Mining is an intensely secretive industry, and apart from the minerals themselves, geological data is the most precious and carefully guarded resource. It’s like the Cadbury secret-it’s just not something companies go around sharing. Goldcorp employees wondered whether the global community of geologists would respond to Goldcorp’s call in the same way that software developers rallied around Linus Torvalds. Moreover, they worried about how the contest would reflect on them and their inability to find the illusive gold deposits.

McEwen acknowledges in retrospect that the strategy was controversial and risky. “We were attacking a fundamental assumption; you simply don’t give away proprietary data,” he said. “It’s so fundamental,” he adds, “that no one had ever questioned it.” Once again, McEwen was determined to soldier on.

In March 2000, the “Goldcorp Challenge” was launched with a total of $575,000 in prize money available to participants with the best methods and estimates. Every scrap of information (some four hundred megabytes worth) about the 55,000-acre property was revealed on Goldcorp’s Web site. News of the contest spread quickly around the Internet, as more than one thousand virtual prospectors from fifty countries got busy crunching the data.

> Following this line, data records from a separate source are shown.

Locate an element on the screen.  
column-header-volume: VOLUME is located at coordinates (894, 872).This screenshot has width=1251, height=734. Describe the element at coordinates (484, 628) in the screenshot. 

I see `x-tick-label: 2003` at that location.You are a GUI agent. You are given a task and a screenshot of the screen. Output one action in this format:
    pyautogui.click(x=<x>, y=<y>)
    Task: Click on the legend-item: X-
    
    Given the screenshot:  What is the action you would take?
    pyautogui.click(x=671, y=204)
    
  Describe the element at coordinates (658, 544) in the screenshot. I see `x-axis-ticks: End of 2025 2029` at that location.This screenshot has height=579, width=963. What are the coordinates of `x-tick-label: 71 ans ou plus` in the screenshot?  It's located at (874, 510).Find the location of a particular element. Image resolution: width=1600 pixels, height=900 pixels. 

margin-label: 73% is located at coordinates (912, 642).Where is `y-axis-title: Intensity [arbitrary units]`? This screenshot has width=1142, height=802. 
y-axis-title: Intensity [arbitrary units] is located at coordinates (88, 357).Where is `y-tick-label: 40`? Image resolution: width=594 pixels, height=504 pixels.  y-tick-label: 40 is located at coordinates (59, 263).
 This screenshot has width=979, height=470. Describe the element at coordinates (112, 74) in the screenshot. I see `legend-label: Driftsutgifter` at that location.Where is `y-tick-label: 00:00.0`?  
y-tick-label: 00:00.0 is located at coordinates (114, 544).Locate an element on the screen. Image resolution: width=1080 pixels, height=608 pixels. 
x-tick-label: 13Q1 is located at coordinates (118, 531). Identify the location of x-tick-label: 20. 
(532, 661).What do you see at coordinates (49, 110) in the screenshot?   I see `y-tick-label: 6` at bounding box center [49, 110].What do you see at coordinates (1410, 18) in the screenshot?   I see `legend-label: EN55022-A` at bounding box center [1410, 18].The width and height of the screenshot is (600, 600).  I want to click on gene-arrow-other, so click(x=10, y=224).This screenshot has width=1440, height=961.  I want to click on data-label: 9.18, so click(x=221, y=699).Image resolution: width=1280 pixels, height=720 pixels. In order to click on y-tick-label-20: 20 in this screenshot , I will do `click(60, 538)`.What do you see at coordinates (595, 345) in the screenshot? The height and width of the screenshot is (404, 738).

Within weeks, submissions from around the world came flooding in to Goldcorp headquarters. As expected, geologists got involved. But entries came from surprising sources, including graduate students, consultants, mathematicians, and military officers, all seeking a piece of the action. “We had applied math, advanced physics, intelligent systems, computer graphics, and organic solutions to inorganic problems. There were capabilities I had never seen before in the industry,” says McEwen. “When I saw the computer graphics I almost fell out of my chair.” The contestants had identified 110 targets on the Red Lake property, 50 percent of which had not been previously identified by the company. Over 80 percent of the new targets yielded substantial quantities of gold. In fact, since the challenge was initiated an astounding eight million ounces of gold have been found. McEwen estimates the collaborative process shaved two to three years off their exploration time.

Today Goldcorp is reaping the fruits of its open source approach to exploration. Not only did the contest yield copious quantities of gold, it catapulted his under-performing $ 100 million company into a $9 billion juggernaut while transforming a backward mining site in Northern Ontario into one of the most innovative and profitable properties in the industry. Needless to say McEwen is one happy camper. As are his shareholders. One hundred dollars invested in the company in 1993 is worth over $3,000 today.

Perhaps the most lasting legacy of the Goldcorp Challenge is the validation of an ingenious approach to exploration in what remains a conservative and highly secretive industry. Rob McEwen bucked an industry trend by sharing the company’s proprietary data and simultaneously transformed 2 lumbering exploration process into a modem distributed gold discovery engine that harnessed some of the most talented minds in the field.

McEwen saw things differently. He realized that the uniquely qualified minds to make new discoveries were probably outside the boundaries of his organization, and by sharing some intellectual property he could harness the power of collective genius and capability. In doing so he stumbled successfully into the future of innovation, business, and how wealth and just about everything else will be created. Welcome to the new world of wikinomics where collaboration on a mass scale is set to change every institution in society.